### Problem details
Go over the entries and report the lines where the word "tool" occurs.

(Data shown Opens)

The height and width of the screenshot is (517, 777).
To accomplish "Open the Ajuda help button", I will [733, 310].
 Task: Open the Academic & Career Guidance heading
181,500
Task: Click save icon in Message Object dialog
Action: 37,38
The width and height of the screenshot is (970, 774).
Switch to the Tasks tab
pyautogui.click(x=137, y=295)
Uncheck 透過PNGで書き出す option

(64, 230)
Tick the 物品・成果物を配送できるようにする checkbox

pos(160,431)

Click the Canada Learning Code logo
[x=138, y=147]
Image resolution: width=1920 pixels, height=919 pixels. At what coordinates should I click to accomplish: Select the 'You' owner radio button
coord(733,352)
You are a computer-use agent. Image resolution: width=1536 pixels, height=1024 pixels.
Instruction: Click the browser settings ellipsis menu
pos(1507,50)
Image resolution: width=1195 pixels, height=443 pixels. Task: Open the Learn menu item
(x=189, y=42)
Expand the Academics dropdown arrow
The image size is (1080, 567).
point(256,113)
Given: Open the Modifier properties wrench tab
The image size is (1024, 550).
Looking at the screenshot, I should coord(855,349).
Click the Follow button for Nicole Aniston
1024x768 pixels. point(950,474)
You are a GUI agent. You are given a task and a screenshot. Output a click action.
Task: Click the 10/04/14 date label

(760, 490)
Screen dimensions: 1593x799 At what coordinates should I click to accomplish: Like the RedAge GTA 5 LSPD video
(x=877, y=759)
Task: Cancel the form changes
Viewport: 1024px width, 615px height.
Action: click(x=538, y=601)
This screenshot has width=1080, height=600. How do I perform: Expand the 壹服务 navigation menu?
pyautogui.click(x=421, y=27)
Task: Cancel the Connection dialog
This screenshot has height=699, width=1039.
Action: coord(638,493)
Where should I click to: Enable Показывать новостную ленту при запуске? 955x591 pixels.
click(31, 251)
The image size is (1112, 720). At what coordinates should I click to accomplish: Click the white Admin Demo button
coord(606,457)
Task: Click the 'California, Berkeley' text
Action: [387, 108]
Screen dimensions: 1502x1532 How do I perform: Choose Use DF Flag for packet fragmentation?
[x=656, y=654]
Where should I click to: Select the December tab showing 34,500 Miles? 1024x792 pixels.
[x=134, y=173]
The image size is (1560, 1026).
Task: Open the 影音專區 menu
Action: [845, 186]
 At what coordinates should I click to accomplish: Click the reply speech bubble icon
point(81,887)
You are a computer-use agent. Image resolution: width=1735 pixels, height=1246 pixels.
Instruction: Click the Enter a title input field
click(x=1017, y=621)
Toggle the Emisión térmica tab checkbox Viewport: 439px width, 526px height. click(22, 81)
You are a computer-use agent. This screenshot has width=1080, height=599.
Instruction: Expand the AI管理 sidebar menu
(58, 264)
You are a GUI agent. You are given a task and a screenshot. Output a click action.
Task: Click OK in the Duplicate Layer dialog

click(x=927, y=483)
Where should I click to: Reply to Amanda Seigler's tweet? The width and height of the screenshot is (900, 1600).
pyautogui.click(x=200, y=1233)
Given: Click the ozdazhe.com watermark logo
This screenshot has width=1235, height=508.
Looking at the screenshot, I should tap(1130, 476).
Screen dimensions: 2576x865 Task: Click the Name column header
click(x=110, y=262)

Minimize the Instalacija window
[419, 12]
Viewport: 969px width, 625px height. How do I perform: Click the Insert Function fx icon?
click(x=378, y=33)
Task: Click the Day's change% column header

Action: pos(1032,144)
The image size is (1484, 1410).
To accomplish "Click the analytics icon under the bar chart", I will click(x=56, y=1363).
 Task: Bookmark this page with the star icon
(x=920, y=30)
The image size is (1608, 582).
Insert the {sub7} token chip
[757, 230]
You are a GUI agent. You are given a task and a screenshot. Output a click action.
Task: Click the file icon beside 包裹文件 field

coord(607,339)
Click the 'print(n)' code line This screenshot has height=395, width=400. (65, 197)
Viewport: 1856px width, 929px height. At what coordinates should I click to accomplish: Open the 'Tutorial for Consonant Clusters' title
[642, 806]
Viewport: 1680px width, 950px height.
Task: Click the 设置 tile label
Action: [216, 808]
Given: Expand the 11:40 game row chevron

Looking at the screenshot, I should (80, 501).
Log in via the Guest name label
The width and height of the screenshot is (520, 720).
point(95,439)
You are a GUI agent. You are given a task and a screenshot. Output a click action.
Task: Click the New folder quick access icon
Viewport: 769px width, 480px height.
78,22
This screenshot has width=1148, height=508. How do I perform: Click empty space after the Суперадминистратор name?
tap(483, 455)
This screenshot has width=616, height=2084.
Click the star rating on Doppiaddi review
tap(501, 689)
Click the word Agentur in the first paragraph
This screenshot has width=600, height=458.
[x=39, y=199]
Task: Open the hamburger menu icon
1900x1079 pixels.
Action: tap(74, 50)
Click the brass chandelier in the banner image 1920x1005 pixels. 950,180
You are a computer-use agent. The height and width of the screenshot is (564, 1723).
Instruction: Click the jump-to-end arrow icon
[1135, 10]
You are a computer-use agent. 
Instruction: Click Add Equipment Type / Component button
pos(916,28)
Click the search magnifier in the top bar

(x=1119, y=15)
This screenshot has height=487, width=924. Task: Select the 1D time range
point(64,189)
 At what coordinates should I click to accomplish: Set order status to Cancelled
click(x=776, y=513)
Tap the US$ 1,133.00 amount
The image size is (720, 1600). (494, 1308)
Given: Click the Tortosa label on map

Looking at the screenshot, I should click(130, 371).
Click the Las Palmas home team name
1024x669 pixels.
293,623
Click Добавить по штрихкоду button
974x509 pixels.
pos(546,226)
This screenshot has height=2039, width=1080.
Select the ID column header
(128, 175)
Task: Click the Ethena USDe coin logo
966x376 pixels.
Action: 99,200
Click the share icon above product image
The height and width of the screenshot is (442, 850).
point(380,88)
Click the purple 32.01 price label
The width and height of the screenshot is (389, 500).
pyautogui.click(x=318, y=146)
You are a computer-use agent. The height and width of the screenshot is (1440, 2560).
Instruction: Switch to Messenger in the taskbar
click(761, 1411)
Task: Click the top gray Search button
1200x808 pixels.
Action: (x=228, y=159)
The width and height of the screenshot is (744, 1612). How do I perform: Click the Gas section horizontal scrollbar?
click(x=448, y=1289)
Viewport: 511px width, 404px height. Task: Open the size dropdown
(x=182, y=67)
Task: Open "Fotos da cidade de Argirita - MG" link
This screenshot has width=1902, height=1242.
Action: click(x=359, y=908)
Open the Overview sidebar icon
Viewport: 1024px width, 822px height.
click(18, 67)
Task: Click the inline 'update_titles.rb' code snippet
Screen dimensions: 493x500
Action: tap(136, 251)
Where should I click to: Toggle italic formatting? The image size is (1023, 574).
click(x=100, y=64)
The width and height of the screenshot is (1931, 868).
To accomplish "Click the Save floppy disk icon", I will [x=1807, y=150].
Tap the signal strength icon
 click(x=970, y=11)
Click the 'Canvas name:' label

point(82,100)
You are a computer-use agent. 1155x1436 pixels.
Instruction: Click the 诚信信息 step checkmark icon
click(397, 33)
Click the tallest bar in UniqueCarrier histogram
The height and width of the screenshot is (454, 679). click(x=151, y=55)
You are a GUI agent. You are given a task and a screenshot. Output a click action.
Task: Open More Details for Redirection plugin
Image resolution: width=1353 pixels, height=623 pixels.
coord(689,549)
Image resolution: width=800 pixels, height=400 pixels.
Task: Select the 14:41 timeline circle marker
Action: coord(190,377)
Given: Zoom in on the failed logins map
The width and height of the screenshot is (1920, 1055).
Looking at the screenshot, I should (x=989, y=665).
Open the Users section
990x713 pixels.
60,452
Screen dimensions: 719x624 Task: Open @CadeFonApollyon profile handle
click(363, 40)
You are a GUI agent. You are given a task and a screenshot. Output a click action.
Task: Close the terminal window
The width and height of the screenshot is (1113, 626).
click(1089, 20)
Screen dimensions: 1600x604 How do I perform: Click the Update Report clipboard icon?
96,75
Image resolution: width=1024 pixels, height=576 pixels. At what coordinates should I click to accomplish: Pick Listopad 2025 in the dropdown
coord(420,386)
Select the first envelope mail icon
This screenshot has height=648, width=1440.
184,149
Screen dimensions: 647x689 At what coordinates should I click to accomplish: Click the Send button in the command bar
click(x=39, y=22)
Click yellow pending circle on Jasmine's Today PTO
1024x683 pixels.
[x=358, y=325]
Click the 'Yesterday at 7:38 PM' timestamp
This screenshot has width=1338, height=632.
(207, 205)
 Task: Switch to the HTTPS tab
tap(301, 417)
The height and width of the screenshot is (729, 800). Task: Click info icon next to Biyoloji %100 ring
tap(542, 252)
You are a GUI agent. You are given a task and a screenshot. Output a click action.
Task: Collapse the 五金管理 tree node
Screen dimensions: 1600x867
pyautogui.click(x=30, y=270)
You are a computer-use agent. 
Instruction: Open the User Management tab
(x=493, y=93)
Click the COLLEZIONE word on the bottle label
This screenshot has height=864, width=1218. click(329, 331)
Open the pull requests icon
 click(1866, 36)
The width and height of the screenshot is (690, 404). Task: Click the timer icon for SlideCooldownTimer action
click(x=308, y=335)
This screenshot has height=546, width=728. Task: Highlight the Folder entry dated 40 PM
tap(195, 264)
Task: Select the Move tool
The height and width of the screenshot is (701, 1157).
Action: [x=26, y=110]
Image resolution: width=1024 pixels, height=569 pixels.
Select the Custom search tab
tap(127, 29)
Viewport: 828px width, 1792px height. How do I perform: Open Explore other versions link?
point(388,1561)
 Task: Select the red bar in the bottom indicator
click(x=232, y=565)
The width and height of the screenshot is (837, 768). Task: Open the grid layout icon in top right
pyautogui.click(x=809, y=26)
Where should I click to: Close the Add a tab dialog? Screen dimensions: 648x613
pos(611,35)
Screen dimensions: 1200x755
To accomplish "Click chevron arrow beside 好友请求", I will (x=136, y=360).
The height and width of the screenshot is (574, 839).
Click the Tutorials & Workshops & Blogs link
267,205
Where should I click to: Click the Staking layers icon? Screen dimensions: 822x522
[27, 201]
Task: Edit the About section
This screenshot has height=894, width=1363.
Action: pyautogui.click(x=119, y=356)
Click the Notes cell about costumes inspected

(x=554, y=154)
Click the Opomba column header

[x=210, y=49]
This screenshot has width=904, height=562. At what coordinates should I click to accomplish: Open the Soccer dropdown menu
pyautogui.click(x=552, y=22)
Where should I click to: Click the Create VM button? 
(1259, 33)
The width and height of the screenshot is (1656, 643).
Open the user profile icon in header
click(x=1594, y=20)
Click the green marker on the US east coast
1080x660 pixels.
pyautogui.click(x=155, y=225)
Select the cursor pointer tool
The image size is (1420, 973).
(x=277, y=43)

(Data shown Closes)

### Exercise output
Task: Select the Move tool
Select the cursor pointer tool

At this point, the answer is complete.